Witold Gombrowicz i Czesław Miłosz w opowieści Łukasza Tischnera
O Czesława Miłosza Justyna Dziedzic pytała również krytyka literackiego Wojciecha Bronowicza - Jest taka piękna książka o Miłoszu, którą napisał przed laty Jan Błoński i ma w stu procentach trafiony tytuł „Miłosz jak świat”. Ta jego zdolność do absorpcji wszystkiego, do zajęcia każdego miejsca. Także do zainteresowania się każdą myślą, która jest tego warta. To jest coś nieprawdopodobnego. My się tu spotykamy wokół konkretnego tematu. Zastanawia nas Miłosz jako myśliciel, twórca religijny, który w naszym świecie gubiącym religijny kontekst, lub też go zniekształcającym ma pewną propozycję. - dodaje Wojciech Bronowicz.
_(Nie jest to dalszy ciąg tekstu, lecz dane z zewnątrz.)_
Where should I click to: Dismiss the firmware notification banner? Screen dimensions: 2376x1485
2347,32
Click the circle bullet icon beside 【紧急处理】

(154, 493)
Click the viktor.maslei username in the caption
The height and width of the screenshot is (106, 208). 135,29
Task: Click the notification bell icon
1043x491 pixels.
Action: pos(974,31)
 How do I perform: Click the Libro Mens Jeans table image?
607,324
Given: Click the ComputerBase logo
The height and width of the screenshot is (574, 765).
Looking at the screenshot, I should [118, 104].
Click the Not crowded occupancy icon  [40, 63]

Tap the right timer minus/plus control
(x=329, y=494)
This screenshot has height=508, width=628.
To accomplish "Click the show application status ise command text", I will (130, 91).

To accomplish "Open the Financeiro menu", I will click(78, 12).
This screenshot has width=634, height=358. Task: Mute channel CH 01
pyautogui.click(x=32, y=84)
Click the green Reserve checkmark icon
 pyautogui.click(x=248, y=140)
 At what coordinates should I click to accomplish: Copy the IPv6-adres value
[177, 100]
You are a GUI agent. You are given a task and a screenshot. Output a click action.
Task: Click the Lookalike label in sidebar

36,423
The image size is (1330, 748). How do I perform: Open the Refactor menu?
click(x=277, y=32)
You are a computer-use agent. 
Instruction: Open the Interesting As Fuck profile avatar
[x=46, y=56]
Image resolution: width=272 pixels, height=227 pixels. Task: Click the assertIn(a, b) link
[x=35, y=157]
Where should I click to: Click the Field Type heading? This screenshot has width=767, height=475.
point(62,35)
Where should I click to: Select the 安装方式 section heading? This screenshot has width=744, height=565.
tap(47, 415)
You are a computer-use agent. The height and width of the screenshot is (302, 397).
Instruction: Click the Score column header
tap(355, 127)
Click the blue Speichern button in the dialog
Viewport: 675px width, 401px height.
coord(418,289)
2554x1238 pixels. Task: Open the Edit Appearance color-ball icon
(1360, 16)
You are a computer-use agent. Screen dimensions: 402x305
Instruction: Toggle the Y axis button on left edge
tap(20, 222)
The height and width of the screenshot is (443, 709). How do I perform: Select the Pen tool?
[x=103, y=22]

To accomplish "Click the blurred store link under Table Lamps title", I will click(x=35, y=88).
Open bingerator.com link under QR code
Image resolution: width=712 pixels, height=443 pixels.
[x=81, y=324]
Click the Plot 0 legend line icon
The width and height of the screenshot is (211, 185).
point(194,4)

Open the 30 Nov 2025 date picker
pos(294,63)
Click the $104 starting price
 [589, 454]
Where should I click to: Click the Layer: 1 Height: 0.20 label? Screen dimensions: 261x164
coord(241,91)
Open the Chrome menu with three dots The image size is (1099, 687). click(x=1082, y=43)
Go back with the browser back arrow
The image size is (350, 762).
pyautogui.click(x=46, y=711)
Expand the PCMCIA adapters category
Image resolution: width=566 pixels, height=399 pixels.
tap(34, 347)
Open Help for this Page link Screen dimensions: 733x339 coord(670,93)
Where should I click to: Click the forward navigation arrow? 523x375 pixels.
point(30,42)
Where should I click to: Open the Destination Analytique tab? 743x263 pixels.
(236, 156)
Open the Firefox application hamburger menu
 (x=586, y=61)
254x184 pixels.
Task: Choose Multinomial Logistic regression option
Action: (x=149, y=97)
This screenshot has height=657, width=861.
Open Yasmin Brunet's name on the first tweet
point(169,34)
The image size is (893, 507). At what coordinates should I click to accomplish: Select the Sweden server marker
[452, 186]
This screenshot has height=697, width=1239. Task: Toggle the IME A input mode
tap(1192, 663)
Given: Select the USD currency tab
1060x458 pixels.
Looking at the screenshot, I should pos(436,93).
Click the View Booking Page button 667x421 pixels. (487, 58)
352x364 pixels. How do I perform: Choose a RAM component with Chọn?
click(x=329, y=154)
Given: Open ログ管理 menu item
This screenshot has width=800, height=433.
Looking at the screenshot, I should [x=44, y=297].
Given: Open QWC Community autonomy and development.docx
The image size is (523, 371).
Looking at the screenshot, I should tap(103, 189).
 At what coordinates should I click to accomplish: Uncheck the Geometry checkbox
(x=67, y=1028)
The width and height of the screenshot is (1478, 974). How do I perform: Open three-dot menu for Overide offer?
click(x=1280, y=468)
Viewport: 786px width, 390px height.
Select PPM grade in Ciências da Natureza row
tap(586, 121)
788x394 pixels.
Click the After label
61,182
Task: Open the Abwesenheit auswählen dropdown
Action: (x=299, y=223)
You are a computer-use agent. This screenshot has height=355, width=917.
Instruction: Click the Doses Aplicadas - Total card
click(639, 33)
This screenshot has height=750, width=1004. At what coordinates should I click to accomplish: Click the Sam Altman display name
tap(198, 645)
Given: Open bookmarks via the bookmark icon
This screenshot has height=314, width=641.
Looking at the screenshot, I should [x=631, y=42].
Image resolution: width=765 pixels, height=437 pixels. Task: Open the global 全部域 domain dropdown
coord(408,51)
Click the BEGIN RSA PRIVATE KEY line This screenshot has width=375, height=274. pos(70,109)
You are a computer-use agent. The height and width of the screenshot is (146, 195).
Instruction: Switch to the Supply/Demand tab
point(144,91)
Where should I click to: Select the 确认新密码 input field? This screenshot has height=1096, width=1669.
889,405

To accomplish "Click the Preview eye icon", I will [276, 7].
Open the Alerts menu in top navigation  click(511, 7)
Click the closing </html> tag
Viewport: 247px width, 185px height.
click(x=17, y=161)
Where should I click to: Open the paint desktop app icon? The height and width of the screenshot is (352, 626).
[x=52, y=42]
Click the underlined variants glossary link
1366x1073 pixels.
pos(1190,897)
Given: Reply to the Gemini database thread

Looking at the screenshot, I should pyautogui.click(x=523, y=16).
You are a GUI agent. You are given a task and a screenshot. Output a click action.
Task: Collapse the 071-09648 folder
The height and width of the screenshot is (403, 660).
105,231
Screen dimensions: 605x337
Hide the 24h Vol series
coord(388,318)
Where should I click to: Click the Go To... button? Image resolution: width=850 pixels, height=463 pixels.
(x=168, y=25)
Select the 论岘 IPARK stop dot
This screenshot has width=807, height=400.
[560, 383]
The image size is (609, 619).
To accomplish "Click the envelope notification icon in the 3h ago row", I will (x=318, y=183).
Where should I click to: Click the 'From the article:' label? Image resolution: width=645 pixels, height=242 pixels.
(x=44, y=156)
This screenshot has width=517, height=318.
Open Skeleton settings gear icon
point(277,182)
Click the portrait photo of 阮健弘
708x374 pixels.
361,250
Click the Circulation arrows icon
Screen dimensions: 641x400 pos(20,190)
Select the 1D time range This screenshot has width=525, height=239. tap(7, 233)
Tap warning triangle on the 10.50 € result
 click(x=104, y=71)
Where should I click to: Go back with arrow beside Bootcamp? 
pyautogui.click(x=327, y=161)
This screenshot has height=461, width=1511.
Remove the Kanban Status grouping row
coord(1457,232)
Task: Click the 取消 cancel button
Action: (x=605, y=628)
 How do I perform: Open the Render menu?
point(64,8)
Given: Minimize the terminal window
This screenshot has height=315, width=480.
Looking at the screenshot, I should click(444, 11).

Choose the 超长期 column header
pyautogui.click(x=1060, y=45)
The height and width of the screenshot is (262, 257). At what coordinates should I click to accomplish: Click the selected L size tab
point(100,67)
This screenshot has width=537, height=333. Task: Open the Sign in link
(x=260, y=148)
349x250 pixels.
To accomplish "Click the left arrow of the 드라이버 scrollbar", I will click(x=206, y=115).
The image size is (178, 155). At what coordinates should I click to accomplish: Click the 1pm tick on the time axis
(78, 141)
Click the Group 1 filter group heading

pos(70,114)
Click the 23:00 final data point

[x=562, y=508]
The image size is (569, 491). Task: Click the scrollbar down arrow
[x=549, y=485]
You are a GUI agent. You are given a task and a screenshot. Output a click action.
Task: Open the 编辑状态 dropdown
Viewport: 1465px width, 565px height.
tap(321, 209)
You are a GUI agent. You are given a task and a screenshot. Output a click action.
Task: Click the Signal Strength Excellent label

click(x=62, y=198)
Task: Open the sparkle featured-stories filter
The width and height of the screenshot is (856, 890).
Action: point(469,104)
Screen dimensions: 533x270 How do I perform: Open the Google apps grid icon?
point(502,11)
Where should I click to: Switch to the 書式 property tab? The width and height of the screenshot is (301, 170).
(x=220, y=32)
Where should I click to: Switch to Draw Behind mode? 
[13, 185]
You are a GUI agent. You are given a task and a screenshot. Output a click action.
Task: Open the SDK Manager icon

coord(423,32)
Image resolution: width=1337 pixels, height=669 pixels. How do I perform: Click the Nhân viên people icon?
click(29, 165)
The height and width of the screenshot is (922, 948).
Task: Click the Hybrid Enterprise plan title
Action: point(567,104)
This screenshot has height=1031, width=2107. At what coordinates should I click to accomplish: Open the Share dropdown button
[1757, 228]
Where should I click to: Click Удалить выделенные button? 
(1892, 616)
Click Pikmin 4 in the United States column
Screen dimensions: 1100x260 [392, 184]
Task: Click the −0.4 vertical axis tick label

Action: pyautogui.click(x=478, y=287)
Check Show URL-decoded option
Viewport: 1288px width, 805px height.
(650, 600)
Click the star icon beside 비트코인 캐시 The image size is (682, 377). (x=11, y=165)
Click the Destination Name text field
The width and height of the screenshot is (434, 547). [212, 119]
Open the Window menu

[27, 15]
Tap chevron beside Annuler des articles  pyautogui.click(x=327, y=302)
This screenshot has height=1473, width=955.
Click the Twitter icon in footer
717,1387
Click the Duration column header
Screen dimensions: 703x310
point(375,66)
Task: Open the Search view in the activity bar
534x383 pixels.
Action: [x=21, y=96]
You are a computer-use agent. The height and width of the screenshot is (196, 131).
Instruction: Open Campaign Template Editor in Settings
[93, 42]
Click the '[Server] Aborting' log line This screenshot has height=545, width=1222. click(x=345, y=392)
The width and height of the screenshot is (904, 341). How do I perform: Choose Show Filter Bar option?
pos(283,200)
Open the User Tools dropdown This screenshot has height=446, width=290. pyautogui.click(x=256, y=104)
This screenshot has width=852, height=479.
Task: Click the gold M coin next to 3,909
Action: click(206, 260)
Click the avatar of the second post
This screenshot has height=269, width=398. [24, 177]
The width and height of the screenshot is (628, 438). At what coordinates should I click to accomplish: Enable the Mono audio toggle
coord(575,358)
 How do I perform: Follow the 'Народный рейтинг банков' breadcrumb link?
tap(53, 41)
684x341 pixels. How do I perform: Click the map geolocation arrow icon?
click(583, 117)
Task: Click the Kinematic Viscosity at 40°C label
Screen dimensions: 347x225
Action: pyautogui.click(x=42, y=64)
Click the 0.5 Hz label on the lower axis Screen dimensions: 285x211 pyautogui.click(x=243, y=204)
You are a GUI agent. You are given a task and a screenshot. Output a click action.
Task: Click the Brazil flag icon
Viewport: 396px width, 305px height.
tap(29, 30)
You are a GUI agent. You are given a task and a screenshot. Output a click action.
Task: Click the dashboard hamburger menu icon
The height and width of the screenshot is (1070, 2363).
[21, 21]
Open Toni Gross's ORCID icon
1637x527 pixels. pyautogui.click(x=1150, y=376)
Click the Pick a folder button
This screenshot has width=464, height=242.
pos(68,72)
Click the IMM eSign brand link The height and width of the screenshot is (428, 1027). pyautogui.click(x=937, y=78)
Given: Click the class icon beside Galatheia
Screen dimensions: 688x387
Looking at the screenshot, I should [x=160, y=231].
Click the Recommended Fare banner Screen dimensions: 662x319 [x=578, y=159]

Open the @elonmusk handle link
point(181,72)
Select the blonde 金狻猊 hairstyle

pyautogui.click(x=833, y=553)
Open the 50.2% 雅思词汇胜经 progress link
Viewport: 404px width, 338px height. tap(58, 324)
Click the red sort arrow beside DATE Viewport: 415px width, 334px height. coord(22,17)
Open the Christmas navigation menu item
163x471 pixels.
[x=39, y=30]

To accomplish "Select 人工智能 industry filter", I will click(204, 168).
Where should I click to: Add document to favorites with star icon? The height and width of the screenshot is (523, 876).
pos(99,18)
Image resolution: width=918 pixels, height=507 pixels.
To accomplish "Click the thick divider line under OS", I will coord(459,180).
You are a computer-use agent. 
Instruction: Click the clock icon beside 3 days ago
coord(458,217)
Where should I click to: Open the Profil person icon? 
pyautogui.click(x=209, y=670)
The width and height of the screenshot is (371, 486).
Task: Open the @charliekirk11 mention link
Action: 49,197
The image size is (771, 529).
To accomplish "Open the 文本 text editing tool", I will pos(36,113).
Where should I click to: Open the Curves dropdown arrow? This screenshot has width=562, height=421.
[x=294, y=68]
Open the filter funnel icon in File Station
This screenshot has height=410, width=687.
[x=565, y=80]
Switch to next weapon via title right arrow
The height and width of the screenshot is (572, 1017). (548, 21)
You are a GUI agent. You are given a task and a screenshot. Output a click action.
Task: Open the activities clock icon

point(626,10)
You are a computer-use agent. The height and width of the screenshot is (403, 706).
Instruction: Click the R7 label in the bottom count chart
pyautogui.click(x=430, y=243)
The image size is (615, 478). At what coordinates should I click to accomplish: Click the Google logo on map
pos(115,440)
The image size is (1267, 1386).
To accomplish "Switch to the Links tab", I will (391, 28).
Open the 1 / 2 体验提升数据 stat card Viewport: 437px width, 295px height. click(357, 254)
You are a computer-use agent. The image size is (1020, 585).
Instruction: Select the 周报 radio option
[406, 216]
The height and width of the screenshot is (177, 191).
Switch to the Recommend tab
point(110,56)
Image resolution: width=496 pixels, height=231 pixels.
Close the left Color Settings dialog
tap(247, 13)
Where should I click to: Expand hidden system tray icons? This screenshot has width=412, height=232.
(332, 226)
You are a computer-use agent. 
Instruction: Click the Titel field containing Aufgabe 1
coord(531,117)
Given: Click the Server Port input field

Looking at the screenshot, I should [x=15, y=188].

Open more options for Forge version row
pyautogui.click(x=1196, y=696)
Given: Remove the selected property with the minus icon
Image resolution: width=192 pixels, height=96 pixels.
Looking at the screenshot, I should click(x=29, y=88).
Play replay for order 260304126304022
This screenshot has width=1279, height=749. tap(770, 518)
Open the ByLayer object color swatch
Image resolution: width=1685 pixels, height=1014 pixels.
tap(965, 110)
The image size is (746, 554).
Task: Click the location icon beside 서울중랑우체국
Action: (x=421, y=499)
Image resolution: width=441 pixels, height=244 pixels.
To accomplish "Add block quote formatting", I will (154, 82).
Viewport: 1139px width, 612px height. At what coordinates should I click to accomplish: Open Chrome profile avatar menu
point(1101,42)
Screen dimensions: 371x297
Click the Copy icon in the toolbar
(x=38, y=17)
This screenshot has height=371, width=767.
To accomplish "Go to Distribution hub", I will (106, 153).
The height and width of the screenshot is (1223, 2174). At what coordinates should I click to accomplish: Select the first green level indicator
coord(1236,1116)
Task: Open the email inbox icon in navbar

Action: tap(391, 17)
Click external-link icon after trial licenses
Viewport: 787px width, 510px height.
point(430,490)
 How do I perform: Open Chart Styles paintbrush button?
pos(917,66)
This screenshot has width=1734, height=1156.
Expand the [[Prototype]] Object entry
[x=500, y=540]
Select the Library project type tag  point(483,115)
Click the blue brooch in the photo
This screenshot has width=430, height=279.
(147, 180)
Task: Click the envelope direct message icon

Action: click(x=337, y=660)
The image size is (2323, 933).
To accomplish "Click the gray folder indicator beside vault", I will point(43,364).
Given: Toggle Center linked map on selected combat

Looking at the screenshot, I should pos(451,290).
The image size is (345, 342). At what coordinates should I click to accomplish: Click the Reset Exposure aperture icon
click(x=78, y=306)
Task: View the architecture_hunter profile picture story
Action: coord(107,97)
Witold Gombrowicz to postać, którą opisał w swojej książce Łukasz Tischner. Jam mówi autor- Gombrowicz jak się zobaczy do indeksu jego dziennika na przykład, to na różne sposoby wypowiada się o Bogu, o boskości. Dość często używa tych słów. Paradoks, na który chciałem zwrócić uwagę polega na tym, że on deklarował się jako ateista. Na ogół mówił, o tym że jako szesnastolatek rozstał się z Bogiem i Bóg do niczego nie był mu potrzebny. Podczas kiedy się wczytać w jego dzienniki, „Ślub”, „Kosmos”, to ten Bóg jawi się jako idea pewnego porządku, ale też siły, która ma na niego wpływ. Siły, która czasem fascynuje, a częściej przeraża. Może dać mu wolność, ale też wydać go na żer nie wiadomo czego. Tego typu lęk i obawa jest niezwykle uporczywa i to chciałem w mojej książce pokazać. – dodaje autor.